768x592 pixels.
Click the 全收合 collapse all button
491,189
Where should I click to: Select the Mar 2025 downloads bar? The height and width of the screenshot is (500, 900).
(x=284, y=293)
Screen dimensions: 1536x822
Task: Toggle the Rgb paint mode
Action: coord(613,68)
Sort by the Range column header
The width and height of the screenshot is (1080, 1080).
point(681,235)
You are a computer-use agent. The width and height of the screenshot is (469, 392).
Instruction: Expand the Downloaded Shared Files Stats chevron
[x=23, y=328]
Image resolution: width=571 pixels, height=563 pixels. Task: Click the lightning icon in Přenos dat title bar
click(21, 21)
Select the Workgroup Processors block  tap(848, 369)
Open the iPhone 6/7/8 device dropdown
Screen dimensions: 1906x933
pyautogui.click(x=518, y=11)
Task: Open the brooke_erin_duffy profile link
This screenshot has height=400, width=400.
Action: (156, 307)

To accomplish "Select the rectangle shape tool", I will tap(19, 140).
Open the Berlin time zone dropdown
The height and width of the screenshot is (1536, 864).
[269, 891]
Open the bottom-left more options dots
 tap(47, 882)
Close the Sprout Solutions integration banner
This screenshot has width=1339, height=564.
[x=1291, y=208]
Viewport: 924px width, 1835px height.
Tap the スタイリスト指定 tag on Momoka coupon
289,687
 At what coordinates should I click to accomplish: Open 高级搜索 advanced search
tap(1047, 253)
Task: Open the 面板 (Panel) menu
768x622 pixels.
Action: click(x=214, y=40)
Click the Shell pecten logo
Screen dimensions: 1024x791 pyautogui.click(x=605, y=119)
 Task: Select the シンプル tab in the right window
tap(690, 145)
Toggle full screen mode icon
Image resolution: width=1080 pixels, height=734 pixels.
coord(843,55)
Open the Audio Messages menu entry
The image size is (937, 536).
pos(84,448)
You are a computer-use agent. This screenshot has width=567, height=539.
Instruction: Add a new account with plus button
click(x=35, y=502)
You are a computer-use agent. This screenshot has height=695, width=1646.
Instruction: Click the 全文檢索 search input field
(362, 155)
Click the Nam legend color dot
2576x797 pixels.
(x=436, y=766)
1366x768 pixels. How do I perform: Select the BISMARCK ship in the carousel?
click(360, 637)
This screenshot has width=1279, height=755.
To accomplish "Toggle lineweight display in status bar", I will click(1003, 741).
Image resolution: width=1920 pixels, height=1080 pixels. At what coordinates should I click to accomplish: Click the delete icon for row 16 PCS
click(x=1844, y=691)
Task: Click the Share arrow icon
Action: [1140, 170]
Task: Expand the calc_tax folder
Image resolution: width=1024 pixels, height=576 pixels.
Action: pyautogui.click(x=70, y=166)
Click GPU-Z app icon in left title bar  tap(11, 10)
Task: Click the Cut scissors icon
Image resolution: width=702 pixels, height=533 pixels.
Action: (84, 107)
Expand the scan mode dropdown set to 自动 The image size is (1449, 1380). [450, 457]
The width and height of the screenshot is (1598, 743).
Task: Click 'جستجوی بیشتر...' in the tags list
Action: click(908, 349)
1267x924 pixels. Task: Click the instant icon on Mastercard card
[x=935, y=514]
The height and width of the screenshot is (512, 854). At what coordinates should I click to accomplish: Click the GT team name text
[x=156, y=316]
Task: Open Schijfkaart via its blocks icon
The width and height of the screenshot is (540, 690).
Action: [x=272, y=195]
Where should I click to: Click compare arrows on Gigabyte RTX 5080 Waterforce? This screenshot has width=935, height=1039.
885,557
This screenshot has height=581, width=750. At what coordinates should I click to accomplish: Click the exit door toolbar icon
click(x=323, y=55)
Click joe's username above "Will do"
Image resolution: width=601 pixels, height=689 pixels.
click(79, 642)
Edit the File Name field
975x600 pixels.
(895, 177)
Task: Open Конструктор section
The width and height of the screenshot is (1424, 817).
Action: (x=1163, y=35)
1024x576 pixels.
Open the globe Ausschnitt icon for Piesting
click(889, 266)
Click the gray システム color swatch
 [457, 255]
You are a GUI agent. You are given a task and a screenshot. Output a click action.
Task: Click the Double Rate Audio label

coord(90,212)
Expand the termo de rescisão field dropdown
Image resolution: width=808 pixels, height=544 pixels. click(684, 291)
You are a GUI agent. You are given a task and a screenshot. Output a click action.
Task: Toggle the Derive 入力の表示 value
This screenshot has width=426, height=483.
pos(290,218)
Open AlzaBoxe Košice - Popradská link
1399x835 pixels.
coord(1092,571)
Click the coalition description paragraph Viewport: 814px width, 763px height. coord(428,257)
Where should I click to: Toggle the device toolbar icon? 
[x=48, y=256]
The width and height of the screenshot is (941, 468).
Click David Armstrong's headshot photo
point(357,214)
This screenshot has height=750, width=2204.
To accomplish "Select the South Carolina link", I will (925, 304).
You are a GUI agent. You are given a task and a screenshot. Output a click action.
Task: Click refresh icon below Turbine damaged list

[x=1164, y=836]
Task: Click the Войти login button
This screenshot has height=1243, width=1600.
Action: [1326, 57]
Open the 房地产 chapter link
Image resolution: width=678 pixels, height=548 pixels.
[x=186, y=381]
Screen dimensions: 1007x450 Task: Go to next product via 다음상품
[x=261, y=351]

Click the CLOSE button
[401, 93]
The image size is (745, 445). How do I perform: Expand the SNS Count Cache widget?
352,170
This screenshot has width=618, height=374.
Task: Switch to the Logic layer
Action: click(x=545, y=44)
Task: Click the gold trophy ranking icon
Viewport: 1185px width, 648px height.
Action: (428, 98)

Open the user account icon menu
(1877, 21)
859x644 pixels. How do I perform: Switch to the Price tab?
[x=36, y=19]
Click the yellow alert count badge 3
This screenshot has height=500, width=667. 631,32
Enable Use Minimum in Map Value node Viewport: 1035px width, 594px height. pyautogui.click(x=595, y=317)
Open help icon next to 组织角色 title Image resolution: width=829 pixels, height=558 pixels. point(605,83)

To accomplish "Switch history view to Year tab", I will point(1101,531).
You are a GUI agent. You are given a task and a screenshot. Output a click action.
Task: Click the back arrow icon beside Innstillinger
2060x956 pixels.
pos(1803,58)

········

[Your task]
From the line containing "has height=695, width=1646." down to the line containing "This screenshot has width=1279, height=755." in the material above, reproduce every line exactly, including the two end lines.

[Result for this exercise]
You are a computer-use agent. This screenshot has height=695, width=1646.
Instruction: Click the 全文檢索 search input field
(362, 155)
Click the Nam legend color dot
2576x797 pixels.
(x=436, y=766)
1366x768 pixels. How do I perform: Select the BISMARCK ship in the carousel?
click(360, 637)
This screenshot has width=1279, height=755.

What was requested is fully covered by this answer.